▶ WORK TO COMPLETE
Among the entries that follow, the required portion opens with the line containing "Go back using the Back button" and closes with the line containing "Task: Launch Christmas in Papertown game". Give that portion again exactly, and nothing else.

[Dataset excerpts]
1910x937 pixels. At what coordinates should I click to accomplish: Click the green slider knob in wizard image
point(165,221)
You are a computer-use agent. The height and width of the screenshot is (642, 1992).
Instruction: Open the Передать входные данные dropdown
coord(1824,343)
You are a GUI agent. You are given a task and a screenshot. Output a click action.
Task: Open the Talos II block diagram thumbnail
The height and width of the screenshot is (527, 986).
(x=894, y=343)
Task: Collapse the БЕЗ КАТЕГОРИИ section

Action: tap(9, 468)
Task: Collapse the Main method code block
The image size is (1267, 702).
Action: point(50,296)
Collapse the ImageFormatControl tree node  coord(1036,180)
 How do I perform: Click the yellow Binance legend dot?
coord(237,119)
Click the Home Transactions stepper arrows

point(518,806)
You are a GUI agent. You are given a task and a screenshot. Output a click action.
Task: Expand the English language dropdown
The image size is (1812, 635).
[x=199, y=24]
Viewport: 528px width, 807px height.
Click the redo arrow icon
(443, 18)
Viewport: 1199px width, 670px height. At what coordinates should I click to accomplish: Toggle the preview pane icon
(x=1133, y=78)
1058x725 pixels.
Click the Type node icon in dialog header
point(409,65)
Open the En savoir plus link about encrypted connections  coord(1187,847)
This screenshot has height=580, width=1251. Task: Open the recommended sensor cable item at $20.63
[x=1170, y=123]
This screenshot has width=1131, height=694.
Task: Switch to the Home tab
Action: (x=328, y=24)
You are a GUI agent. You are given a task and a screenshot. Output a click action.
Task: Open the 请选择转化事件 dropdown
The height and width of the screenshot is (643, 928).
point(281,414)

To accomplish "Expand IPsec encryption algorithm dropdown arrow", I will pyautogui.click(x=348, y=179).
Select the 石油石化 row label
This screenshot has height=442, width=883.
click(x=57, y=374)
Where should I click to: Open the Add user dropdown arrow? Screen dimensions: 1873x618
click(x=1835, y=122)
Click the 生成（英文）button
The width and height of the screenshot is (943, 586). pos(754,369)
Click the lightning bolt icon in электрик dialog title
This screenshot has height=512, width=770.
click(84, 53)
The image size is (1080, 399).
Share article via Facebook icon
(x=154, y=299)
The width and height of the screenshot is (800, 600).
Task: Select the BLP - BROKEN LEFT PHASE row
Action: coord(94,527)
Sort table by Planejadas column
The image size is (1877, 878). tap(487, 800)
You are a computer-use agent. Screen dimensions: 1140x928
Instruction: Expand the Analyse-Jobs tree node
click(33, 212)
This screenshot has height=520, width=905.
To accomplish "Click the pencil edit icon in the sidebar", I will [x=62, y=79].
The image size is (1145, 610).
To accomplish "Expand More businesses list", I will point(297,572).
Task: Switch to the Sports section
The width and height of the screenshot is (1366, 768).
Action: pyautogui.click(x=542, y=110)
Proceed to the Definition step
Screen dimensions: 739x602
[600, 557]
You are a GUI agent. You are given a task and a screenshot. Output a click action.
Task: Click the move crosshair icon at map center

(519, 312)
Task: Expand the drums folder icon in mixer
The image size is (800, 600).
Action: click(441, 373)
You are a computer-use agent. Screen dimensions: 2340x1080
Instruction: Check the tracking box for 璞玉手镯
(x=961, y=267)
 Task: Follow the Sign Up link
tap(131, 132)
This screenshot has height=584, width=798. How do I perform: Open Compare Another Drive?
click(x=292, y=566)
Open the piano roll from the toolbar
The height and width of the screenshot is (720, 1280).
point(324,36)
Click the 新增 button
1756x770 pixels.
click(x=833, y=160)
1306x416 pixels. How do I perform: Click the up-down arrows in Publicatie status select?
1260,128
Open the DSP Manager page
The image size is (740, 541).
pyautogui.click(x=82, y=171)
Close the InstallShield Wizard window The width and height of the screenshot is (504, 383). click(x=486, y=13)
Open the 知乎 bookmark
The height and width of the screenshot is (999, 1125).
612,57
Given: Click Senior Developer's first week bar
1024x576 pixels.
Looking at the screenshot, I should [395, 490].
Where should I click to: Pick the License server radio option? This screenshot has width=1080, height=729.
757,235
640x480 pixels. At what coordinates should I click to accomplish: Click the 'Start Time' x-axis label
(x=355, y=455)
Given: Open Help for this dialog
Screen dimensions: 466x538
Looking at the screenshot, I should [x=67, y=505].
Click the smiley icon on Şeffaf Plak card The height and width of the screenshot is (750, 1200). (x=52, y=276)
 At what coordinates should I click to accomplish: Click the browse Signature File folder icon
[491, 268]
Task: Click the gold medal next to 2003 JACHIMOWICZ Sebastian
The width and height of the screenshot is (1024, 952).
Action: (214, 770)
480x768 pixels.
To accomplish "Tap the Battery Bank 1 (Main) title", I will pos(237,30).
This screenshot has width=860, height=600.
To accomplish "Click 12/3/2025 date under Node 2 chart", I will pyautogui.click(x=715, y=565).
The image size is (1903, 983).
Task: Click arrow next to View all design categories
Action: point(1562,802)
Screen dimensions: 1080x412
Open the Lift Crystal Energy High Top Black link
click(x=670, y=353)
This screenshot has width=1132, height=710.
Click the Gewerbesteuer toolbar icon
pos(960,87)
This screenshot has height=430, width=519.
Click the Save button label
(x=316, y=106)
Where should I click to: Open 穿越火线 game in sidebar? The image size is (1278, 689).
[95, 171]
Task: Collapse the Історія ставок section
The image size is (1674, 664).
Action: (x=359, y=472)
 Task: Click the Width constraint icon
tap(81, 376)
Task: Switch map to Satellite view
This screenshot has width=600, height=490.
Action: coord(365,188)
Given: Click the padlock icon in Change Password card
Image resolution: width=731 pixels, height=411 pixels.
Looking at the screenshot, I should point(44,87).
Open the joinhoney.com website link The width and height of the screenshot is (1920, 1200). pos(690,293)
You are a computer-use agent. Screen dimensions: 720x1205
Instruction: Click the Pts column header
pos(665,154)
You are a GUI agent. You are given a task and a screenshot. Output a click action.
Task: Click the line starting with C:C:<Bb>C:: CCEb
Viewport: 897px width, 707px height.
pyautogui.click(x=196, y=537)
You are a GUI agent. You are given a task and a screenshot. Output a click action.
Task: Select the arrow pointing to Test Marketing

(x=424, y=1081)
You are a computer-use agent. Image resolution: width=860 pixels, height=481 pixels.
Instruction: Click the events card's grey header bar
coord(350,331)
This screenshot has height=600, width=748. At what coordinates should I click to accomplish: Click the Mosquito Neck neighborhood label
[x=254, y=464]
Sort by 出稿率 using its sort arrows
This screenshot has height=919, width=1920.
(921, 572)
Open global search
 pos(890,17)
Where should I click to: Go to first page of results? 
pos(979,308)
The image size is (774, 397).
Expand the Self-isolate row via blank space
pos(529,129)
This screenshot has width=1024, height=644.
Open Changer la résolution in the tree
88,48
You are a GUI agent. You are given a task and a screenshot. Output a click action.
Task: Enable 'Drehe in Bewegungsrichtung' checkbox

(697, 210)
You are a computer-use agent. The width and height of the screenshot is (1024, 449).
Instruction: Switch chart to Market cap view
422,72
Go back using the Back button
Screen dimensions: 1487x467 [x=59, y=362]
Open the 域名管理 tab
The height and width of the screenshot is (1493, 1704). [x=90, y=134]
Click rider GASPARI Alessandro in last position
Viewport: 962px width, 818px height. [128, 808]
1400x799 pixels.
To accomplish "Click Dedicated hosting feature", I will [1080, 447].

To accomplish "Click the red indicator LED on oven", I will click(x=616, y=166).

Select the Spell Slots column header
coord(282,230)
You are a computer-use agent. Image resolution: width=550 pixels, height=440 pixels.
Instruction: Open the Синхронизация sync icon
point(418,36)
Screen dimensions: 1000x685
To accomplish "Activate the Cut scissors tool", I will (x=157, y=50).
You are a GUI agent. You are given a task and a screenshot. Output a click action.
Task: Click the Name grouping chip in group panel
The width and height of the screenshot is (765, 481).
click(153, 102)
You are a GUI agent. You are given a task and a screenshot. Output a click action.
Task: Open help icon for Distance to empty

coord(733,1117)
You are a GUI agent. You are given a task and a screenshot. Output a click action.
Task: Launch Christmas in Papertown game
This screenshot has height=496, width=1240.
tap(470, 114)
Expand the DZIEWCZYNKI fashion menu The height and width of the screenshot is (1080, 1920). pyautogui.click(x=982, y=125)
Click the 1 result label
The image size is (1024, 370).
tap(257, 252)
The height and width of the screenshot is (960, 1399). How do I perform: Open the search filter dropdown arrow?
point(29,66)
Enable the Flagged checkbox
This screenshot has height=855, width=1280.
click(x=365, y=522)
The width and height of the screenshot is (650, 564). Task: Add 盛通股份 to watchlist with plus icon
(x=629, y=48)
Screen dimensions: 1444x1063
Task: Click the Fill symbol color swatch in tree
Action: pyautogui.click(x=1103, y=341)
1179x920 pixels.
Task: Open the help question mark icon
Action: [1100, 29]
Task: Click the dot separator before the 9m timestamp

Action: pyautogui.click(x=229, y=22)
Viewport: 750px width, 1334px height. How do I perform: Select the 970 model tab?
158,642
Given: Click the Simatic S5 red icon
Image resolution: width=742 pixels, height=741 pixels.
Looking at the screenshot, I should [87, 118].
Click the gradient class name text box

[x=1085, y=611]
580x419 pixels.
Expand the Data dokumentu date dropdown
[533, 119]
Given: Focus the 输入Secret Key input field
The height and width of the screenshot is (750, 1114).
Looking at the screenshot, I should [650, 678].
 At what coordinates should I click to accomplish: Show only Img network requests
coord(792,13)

▶ ANSWER BOX
Go back using the Back button
Screen dimensions: 1487x467 [x=59, y=362]
Open the 域名管理 tab
The height and width of the screenshot is (1493, 1704). [x=90, y=134]
Click rider GASPARI Alessandro in last position
Viewport: 962px width, 818px height. [128, 808]
1400x799 pixels.
To accomplish "Click Dedicated hosting feature", I will [1080, 447].

To accomplish "Click the red indicator LED on oven", I will click(x=616, y=166).

Select the Spell Slots column header
coord(282,230)
You are a computer-use agent. Image resolution: width=550 pixels, height=440 pixels.
Instruction: Open the Синхронизация sync icon
point(418,36)
Screen dimensions: 1000x685
To accomplish "Activate the Cut scissors tool", I will (x=157, y=50).
You are a GUI agent. You are given a task and a screenshot. Output a click action.
Task: Click the Name grouping chip in group panel
The width and height of the screenshot is (765, 481).
click(153, 102)
You are a GUI agent. You are given a task and a screenshot. Output a click action.
Task: Open help icon for Distance to empty

coord(733,1117)
You are a GUI agent. You are given a task and a screenshot. Output a click action.
Task: Launch Christmas in Papertown game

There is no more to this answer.